Brief: Please retype the entries below line for line, without changing anything.

▼▼▼

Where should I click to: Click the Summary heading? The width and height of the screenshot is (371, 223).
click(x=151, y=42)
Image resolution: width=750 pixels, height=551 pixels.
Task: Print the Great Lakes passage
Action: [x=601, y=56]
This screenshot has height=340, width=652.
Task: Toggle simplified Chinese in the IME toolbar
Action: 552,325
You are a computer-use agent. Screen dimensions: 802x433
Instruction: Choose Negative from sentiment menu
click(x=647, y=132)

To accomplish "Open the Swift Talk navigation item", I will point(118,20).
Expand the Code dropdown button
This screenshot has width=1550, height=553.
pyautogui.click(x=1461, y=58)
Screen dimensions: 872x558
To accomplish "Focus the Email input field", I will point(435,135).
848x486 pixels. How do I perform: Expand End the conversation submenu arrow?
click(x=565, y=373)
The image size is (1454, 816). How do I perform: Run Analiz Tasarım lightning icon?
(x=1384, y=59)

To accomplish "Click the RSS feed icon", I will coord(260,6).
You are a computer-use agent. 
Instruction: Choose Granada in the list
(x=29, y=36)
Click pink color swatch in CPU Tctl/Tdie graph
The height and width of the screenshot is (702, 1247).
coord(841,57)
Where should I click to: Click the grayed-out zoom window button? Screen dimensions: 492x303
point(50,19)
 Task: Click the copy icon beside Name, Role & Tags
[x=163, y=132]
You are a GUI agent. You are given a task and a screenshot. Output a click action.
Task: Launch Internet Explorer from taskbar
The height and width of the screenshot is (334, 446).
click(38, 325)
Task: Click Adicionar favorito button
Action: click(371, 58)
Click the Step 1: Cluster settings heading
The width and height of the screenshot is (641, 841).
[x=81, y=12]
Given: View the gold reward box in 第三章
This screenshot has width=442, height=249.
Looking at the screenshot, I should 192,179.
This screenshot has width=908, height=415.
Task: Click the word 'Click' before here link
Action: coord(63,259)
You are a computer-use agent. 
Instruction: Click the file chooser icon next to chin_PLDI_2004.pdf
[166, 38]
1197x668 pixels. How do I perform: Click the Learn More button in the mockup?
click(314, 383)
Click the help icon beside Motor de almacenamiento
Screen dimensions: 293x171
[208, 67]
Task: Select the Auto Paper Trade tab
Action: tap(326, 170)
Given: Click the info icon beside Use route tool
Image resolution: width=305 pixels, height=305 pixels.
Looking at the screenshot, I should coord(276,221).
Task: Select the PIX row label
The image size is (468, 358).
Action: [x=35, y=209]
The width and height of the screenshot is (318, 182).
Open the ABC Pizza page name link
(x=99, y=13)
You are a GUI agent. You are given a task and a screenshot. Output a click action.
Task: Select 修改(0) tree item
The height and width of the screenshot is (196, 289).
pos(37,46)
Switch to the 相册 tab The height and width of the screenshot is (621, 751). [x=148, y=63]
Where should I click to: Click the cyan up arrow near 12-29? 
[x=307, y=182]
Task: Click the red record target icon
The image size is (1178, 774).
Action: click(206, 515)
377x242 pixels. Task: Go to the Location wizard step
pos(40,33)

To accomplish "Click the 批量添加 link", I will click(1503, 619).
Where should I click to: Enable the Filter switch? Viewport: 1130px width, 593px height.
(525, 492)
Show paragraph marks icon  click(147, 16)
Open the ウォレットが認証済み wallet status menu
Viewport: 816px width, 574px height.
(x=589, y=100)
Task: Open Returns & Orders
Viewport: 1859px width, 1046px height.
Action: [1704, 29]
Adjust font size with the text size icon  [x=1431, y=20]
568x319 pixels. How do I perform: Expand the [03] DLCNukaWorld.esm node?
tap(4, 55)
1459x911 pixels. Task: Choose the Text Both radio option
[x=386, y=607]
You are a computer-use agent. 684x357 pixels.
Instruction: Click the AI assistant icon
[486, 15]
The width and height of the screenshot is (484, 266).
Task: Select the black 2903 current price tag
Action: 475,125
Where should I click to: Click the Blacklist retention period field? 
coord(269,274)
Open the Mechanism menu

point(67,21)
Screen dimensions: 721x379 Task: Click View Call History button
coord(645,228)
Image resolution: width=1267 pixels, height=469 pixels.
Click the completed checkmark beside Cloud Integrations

▲▲▲

Solved exercise:
Where should I click to: Click the Summary heading? The width and height of the screenshot is (371, 223).
click(x=151, y=42)
Image resolution: width=750 pixels, height=551 pixels.
Task: Print the Great Lakes passage
Action: [x=601, y=56]
This screenshot has height=340, width=652.
Task: Toggle simplified Chinese in the IME toolbar
Action: 552,325
You are a computer-use agent. Screen dimensions: 802x433
Instruction: Choose Negative from sentiment menu
click(x=647, y=132)

To accomplish "Open the Swift Talk navigation item", I will point(118,20).
Expand the Code dropdown button
This screenshot has width=1550, height=553.
pyautogui.click(x=1461, y=58)
Screen dimensions: 872x558
To accomplish "Focus the Email input field", I will point(435,135).
848x486 pixels. How do I perform: Expand End the conversation submenu arrow?
click(x=565, y=373)
The image size is (1454, 816). How do I perform: Run Analiz Tasarım lightning icon?
(x=1384, y=59)

To accomplish "Click the RSS feed icon", I will coord(260,6).
You are a computer-use agent. 
Instruction: Choose Granada in the list
(x=29, y=36)
Click pink color swatch in CPU Tctl/Tdie graph
The height and width of the screenshot is (702, 1247).
coord(841,57)
Where should I click to: Click the grayed-out zoom window button? Screen dimensions: 492x303
point(50,19)
 Task: Click the copy icon beside Name, Role & Tags
[x=163, y=132]
You are a GUI agent. You are given a task and a screenshot. Output a click action.
Task: Launch Internet Explorer from taskbar
The height and width of the screenshot is (334, 446).
click(38, 325)
Task: Click Adicionar favorito button
Action: click(371, 58)
Click the Step 1: Cluster settings heading
The width and height of the screenshot is (641, 841).
[x=81, y=12]
Given: View the gold reward box in 第三章
This screenshot has width=442, height=249.
Looking at the screenshot, I should 192,179.
This screenshot has width=908, height=415.
Task: Click the word 'Click' before here link
Action: coord(63,259)
You are a computer-use agent. 
Instruction: Click the file chooser icon next to chin_PLDI_2004.pdf
[166, 38]
1197x668 pixels. How do I perform: Click the Learn More button in the mockup?
click(314, 383)
Click the help icon beside Motor de almacenamiento
Screen dimensions: 293x171
[208, 67]
Task: Select the Auto Paper Trade tab
Action: tap(326, 170)
Given: Click the info icon beside Use route tool
Image resolution: width=305 pixels, height=305 pixels.
Looking at the screenshot, I should coord(276,221).
Task: Select the PIX row label
The image size is (468, 358).
Action: [x=35, y=209]
The width and height of the screenshot is (318, 182).
Open the ABC Pizza page name link
(x=99, y=13)
You are a GUI agent. You are given a task and a screenshot. Output a click action.
Task: Select 修改(0) tree item
The height and width of the screenshot is (196, 289).
pos(37,46)
Switch to the 相册 tab The height and width of the screenshot is (621, 751). [x=148, y=63]
Where should I click to: Click the cyan up arrow near 12-29? 
[x=307, y=182]
Task: Click the red record target icon
The image size is (1178, 774).
Action: click(206, 515)
377x242 pixels. Task: Go to the Location wizard step
pos(40,33)

To accomplish "Click the 批量添加 link", I will click(1503, 619).
Where should I click to: Enable the Filter switch? Viewport: 1130px width, 593px height.
(525, 492)
Show paragraph marks icon  click(147, 16)
Open the ウォレットが認証済み wallet status menu
Viewport: 816px width, 574px height.
(x=589, y=100)
Task: Open Returns & Orders
Viewport: 1859px width, 1046px height.
Action: [1704, 29]
Adjust font size with the text size icon  [x=1431, y=20]
568x319 pixels. How do I perform: Expand the [03] DLCNukaWorld.esm node?
tap(4, 55)
1459x911 pixels. Task: Choose the Text Both radio option
[x=386, y=607]
You are a computer-use agent. 684x357 pixels.
Instruction: Click the AI assistant icon
[486, 15]
The width and height of the screenshot is (484, 266).
Task: Select the black 2903 current price tag
Action: 475,125
Where should I click to: Click the Blacklist retention period field? 
coord(269,274)
Open the Mechanism menu

point(67,21)
Screen dimensions: 721x379 Task: Click View Call History button
coord(645,228)
Image resolution: width=1267 pixels, height=469 pixels.
Click the completed checkmark beside Cloud Integrations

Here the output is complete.